Problem: Lines from the first one down to the one containing "Task: Click the Export to CSV button" in the data below are the only ones needed; please return them exactly, both ends included.

Stored data:
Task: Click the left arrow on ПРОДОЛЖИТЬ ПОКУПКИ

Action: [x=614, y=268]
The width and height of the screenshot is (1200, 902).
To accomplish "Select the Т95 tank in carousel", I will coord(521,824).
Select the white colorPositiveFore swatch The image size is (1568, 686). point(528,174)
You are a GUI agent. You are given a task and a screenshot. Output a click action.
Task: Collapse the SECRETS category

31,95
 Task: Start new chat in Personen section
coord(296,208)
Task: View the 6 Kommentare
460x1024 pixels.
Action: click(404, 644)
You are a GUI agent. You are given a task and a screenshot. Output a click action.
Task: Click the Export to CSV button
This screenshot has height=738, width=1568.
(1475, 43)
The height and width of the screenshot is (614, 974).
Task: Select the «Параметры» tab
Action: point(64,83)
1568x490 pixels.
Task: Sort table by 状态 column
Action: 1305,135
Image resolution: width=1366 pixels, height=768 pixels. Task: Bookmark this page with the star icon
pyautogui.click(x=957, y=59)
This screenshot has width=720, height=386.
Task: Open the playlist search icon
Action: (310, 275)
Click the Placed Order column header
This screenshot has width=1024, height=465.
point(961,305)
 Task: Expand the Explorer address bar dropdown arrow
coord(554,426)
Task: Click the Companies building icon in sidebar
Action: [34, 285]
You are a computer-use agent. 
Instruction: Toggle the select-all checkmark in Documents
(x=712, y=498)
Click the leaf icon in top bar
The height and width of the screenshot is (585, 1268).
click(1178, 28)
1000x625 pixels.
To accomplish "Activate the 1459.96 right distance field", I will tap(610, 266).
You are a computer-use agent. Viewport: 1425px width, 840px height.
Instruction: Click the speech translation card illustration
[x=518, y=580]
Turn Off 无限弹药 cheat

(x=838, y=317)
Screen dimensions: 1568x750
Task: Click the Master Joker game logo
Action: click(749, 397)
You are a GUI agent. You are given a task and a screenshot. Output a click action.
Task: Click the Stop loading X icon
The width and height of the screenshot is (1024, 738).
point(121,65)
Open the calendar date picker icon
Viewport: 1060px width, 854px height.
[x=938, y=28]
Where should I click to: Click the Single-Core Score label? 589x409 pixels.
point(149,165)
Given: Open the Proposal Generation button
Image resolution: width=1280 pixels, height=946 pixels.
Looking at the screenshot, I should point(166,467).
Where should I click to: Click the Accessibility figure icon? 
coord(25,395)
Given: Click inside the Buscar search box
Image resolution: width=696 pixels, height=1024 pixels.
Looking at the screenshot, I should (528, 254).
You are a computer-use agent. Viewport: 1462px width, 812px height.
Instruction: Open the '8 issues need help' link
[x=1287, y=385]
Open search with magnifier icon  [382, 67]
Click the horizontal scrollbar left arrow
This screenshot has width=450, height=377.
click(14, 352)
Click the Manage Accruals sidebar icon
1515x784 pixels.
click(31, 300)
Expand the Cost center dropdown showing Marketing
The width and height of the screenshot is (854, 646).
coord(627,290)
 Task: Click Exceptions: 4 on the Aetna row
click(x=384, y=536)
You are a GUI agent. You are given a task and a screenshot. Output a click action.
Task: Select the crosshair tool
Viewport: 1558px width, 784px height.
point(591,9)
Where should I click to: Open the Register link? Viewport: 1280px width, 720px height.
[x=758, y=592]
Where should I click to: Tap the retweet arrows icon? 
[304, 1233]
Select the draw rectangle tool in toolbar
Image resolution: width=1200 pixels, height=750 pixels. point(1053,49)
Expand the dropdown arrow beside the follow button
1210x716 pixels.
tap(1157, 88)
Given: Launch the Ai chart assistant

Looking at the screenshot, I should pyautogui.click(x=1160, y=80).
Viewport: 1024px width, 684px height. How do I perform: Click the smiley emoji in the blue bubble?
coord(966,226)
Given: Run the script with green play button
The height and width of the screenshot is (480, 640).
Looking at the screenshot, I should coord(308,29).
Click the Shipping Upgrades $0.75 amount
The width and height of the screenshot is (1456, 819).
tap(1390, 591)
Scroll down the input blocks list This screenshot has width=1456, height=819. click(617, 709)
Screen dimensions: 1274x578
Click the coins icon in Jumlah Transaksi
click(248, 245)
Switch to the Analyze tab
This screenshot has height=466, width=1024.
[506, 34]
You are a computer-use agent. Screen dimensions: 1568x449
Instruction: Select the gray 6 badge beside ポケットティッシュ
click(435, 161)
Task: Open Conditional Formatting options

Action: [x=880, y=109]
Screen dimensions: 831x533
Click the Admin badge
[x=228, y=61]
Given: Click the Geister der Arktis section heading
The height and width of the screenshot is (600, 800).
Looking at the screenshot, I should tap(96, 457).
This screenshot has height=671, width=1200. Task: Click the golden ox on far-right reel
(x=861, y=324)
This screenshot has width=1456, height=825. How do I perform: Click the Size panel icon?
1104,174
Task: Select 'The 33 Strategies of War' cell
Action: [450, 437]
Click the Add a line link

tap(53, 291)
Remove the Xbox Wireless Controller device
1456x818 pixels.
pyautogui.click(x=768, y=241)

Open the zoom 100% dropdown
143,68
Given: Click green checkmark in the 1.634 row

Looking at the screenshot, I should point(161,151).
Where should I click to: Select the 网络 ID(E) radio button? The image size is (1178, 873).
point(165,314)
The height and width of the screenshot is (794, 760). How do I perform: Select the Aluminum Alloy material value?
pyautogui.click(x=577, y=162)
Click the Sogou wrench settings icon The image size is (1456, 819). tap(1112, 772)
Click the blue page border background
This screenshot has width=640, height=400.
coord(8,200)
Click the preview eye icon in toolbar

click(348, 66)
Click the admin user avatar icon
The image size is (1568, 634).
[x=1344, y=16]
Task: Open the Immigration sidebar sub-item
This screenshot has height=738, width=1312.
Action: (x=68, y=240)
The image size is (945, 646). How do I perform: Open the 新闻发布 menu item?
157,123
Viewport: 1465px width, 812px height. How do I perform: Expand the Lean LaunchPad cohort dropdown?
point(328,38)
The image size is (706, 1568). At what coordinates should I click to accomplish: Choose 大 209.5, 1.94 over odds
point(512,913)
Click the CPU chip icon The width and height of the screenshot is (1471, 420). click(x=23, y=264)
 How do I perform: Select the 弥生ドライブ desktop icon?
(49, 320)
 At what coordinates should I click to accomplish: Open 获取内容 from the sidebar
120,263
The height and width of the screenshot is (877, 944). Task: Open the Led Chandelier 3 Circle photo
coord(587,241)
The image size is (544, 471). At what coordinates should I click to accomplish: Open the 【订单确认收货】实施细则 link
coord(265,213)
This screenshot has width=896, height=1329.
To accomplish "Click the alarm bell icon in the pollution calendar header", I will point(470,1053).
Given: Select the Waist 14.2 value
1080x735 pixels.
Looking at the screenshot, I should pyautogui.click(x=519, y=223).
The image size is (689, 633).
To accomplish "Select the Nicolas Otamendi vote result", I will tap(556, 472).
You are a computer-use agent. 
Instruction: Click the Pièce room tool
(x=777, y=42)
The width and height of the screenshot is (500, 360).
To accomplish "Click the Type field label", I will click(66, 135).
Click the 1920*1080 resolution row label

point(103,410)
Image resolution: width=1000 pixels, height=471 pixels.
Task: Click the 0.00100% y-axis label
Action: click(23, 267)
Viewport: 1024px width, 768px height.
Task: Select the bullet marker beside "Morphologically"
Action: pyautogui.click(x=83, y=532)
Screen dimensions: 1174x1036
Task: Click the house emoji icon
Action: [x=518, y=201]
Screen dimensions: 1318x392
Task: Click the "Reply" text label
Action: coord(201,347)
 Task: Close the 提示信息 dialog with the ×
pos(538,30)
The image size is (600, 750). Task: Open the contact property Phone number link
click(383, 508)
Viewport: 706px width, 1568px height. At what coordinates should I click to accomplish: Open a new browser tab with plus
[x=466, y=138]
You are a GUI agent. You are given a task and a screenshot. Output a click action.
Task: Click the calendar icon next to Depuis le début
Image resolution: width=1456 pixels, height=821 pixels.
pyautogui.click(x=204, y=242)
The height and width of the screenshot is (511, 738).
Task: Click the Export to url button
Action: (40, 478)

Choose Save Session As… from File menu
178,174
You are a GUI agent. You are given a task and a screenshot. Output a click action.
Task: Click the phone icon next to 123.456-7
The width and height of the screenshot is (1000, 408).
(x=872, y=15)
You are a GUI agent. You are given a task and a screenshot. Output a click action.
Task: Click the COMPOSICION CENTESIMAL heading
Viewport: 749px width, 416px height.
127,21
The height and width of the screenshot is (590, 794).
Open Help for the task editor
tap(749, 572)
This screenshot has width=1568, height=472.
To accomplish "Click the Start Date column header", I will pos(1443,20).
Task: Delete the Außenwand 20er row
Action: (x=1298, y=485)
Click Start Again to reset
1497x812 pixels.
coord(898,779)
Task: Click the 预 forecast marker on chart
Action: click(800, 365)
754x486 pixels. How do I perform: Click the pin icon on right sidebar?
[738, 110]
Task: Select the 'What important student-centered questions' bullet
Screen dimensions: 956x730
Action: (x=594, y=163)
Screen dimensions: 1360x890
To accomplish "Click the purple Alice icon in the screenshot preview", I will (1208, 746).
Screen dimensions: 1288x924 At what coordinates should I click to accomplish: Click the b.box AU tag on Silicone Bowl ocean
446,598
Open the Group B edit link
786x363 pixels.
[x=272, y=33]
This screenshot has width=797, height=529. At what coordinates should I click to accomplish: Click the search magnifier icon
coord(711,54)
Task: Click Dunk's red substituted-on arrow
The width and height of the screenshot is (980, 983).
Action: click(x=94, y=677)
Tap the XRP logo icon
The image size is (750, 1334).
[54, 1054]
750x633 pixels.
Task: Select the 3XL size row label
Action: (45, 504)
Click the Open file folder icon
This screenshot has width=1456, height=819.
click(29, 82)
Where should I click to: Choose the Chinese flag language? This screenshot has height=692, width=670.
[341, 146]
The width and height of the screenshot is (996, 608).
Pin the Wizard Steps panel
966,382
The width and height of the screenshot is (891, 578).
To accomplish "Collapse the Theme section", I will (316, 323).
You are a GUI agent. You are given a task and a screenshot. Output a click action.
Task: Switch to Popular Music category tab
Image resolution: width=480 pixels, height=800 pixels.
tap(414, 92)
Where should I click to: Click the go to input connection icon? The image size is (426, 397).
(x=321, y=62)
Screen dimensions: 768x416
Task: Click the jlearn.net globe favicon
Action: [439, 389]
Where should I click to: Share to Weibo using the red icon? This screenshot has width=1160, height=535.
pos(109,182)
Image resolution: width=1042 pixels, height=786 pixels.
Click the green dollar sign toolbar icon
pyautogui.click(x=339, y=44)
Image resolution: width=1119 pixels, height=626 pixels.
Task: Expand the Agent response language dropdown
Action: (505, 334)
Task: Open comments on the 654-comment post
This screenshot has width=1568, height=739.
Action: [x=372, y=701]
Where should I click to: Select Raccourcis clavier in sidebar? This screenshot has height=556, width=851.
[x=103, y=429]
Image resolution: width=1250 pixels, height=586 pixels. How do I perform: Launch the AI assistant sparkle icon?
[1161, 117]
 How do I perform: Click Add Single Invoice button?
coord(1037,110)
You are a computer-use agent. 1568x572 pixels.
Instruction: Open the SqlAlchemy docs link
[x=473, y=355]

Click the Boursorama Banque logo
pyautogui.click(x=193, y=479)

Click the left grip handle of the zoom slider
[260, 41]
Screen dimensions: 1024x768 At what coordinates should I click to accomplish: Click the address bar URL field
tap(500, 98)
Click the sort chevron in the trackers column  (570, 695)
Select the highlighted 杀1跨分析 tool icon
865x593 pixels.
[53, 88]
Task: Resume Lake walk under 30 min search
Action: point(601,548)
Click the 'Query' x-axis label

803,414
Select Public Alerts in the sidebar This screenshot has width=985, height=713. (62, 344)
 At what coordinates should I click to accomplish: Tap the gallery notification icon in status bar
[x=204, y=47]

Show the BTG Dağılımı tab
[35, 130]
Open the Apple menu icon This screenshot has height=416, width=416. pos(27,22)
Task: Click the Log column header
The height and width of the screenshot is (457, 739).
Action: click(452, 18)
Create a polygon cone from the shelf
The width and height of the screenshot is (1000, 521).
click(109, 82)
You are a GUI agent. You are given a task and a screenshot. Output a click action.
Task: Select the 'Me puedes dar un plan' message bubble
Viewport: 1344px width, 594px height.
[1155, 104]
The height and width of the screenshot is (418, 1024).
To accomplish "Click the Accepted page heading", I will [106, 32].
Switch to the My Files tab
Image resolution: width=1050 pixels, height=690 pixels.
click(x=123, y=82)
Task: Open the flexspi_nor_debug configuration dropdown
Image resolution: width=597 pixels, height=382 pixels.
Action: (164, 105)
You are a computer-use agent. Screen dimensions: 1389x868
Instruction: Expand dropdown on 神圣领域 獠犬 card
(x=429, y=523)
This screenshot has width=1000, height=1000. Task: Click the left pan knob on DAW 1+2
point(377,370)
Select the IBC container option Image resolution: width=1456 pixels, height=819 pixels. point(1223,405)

Result of the exercise:
Task: Click the left arrow on ПРОДОЛЖИТЬ ПОКУПКИ

Action: [x=614, y=268]
The width and height of the screenshot is (1200, 902).
To accomplish "Select the Т95 tank in carousel", I will coord(521,824).
Select the white colorPositiveFore swatch The image size is (1568, 686). point(528,174)
You are a GUI agent. You are given a task and a screenshot. Output a click action.
Task: Collapse the SECRETS category

31,95
 Task: Start new chat in Personen section
coord(296,208)
Task: View the 6 Kommentare
460x1024 pixels.
Action: click(404, 644)
You are a GUI agent. You are given a task and a screenshot. Output a click action.
Task: Click the Export to CSV button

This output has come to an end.